## PROBLEM TO SOLVE
Although the data below contains pictures, please reproduce only its words, exactly.

## EXCERPTED DATA
........

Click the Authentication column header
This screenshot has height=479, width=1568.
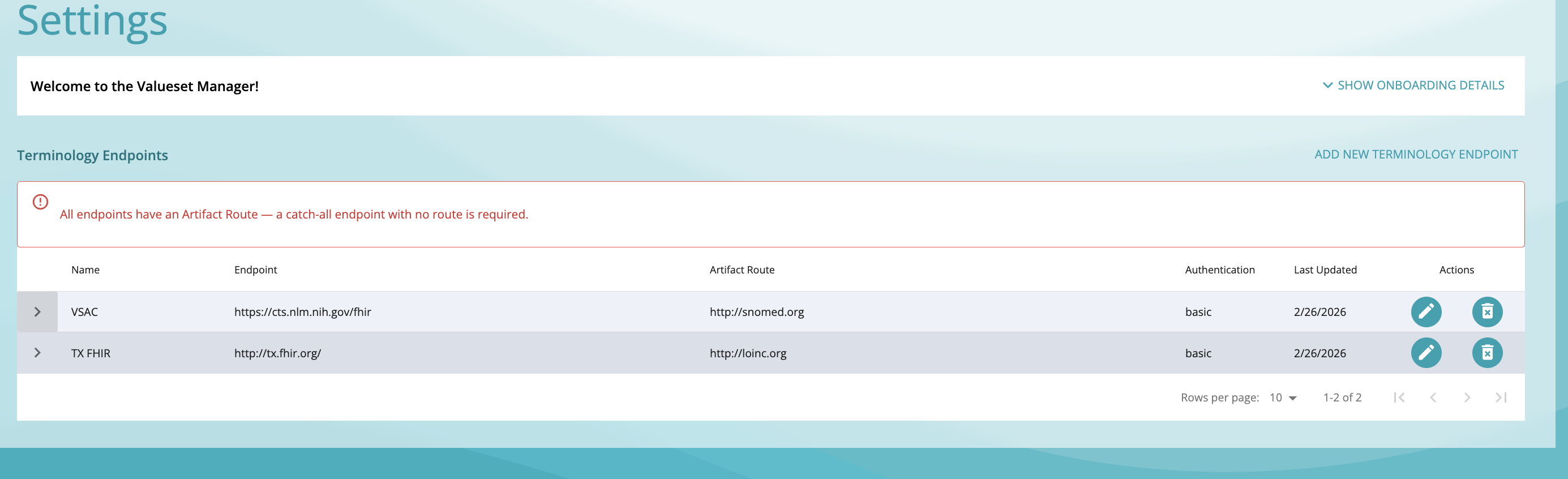click(x=1219, y=270)
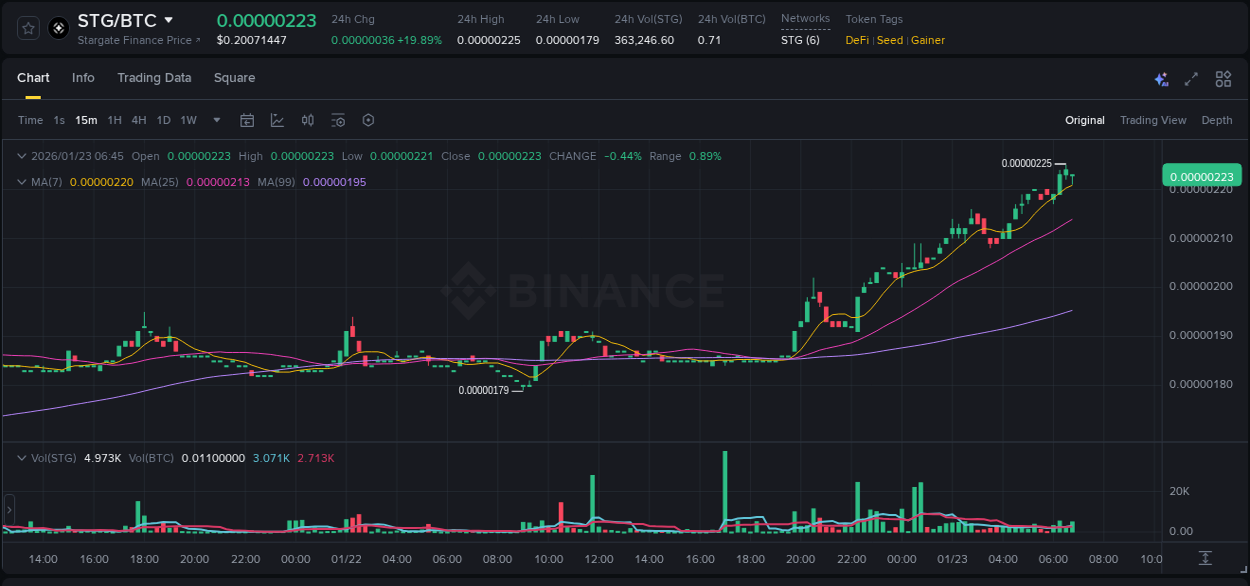This screenshot has height=586, width=1250.
Task: Click the DeFi token tag link
Action: pos(856,40)
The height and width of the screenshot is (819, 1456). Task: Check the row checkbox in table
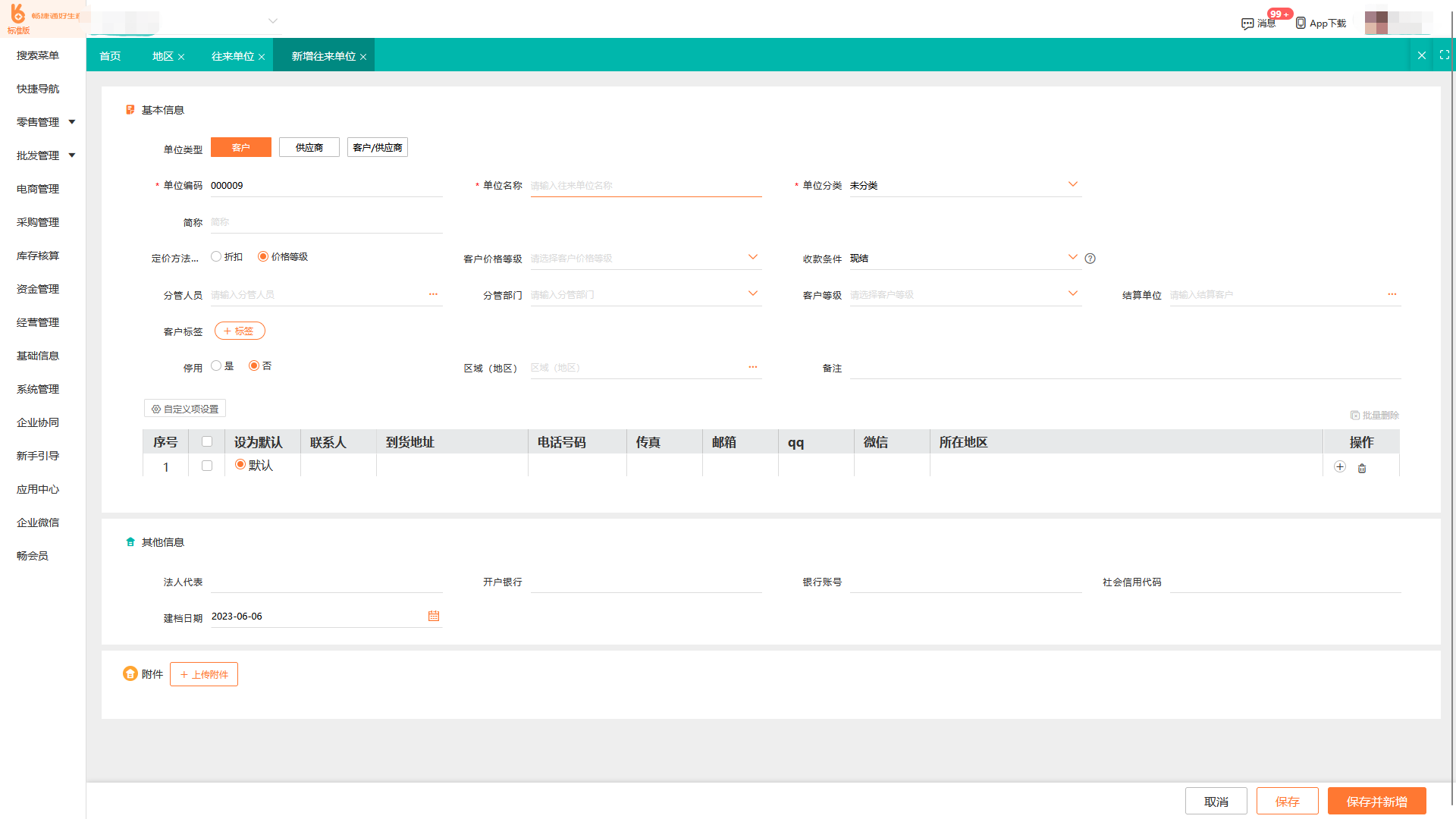pos(206,466)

........

## ANSWER SECTION
Click the Authentication column header
This screenshot has height=479, width=1568.
click(x=1219, y=270)
This screenshot has height=586, width=1250.
Task: Click the DeFi token tag link
Action: pos(856,40)
The height and width of the screenshot is (819, 1456). Task: Check the row checkbox in table
pos(206,466)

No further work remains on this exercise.